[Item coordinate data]
>>>

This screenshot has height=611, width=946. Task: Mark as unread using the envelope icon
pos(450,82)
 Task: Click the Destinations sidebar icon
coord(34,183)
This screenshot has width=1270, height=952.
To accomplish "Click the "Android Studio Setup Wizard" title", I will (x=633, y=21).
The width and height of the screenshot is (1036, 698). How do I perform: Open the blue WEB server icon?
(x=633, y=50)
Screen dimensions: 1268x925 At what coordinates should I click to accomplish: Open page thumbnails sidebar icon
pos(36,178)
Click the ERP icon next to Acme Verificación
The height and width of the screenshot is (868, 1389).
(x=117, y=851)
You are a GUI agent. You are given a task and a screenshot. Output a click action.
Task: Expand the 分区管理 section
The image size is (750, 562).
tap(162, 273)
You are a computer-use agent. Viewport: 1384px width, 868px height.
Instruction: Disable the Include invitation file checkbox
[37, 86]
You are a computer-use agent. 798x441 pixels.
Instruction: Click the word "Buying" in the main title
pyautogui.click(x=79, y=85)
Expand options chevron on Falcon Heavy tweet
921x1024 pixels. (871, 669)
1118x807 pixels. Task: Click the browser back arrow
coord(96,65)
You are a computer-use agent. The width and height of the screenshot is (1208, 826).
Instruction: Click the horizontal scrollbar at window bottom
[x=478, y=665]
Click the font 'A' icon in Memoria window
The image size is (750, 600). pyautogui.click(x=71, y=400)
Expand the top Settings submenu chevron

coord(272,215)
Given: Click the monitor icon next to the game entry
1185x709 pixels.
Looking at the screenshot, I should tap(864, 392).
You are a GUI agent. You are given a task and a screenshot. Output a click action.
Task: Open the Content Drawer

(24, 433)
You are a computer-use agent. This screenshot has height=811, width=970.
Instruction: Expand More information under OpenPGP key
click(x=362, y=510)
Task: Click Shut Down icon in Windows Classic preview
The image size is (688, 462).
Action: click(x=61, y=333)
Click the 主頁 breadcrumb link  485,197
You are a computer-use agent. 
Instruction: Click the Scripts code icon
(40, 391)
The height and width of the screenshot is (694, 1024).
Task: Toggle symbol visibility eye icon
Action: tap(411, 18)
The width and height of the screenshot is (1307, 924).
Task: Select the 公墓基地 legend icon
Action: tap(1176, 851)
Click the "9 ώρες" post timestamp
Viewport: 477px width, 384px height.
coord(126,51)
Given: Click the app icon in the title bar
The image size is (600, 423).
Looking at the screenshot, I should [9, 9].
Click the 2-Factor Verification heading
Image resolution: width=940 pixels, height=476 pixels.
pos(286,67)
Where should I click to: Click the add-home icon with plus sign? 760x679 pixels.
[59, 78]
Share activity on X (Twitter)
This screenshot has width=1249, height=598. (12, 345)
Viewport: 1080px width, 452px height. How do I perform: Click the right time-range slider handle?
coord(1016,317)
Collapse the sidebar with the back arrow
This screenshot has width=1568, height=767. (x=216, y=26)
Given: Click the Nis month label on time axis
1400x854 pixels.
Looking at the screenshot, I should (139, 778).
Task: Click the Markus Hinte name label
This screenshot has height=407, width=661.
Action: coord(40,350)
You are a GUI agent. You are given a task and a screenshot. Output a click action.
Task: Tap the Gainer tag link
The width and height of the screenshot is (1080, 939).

<<<

▸ Goal
Render the lines of all the records above as a numbered list, leaving out any blank lines.

▸ Response to this exercise
1. This screenshot has height=611, width=946. Task: Mark as unread using the envelope icon
2. pos(450,82)
3.  Task: Click the Destinations sidebar icon
4. coord(34,183)
5. This screenshot has width=1270, height=952.
6. To accomplish "Click the "Android Studio Setup Wizard" title", I will (x=633, y=21).
7. The width and height of the screenshot is (1036, 698). How do I perform: Open the blue WEB server icon?
8. (x=633, y=50)
9. Screen dimensions: 1268x925 At what coordinates should I click to accomplish: Open page thumbnails sidebar icon
10. pos(36,178)
11. Click the ERP icon next to Acme Verificación
12. The height and width of the screenshot is (868, 1389).
13. (x=117, y=851)
14. You are a GUI agent. You are given a task and a screenshot. Output a click action.
15. Task: Expand the 分区管理 section
16. The image size is (750, 562).
17. tap(162, 273)
18. You are a computer-use agent. Viewport: 1384px width, 868px height.
19. Instruction: Disable the Include invitation file checkbox
20. [37, 86]
21. You are a computer-use agent. 798x441 pixels.
22. Instruction: Click the word "Buying" in the main title
23. pyautogui.click(x=79, y=85)
24. Expand options chevron on Falcon Heavy tweet
25. 921x1024 pixels. (871, 669)
26. 1118x807 pixels. Task: Click the browser back arrow
27. coord(96,65)
28. You are a computer-use agent. The width and height of the screenshot is (1208, 826).
29. Instruction: Click the horizontal scrollbar at window bottom
30. [x=478, y=665]
31. Click the font 'A' icon in Memoria window
32. The image size is (750, 600). pyautogui.click(x=71, y=400)
33. Expand the top Settings submenu chevron
34. coord(272,215)
35. Given: Click the monitor icon next to the game entry
36. 1185x709 pixels.
37. Looking at the screenshot, I should tap(864, 392).
38. You are a GUI agent. You are given a task and a screenshot. Output a click action.
39. Task: Open the Content Drawer
40. (24, 433)
41. You are a computer-use agent. This screenshot has height=811, width=970.
42. Instruction: Expand More information under OpenPGP key
43. click(x=362, y=510)
44. Task: Click Shut Down icon in Windows Classic preview
45. The image size is (688, 462).
46. Action: click(x=61, y=333)
47. Click the 主頁 breadcrumb link  485,197
48. You are a computer-use agent. 
49. Instruction: Click the Scripts code icon
50. (40, 391)
51. The height and width of the screenshot is (694, 1024).
52. Task: Toggle symbol visibility eye icon
53. Action: tap(411, 18)
54. The width and height of the screenshot is (1307, 924).
55. Task: Select the 公墓基地 legend icon
56. Action: tap(1176, 851)
57. Click the "9 ώρες" post timestamp
58. Viewport: 477px width, 384px height.
59. coord(126,51)
60. Given: Click the app icon in the title bar
61. The image size is (600, 423).
62. Looking at the screenshot, I should [9, 9].
63. Click the 2-Factor Verification heading
64. Image resolution: width=940 pixels, height=476 pixels.
65. pos(286,67)
66. Where should I click to: Click the add-home icon with plus sign? 760x679 pixels.
67. [59, 78]
68. Share activity on X (Twitter)
69. This screenshot has width=1249, height=598. (12, 345)
70. Viewport: 1080px width, 452px height. How do I perform: Click the right time-range slider handle?
71. coord(1016,317)
72. Collapse the sidebar with the back arrow
73. This screenshot has width=1568, height=767. (x=216, y=26)
74. Given: Click the Nis month label on time axis
75. 1400x854 pixels.
76. Looking at the screenshot, I should (139, 778).
77. Task: Click the Markus Hinte name label
78. This screenshot has height=407, width=661.
79. Action: coord(40,350)
80. You are a GUI agent. You are given a task and a screenshot. Output a click action.
81. Task: Tap the Gainer tag link
82. The width and height of the screenshot is (1080, 939).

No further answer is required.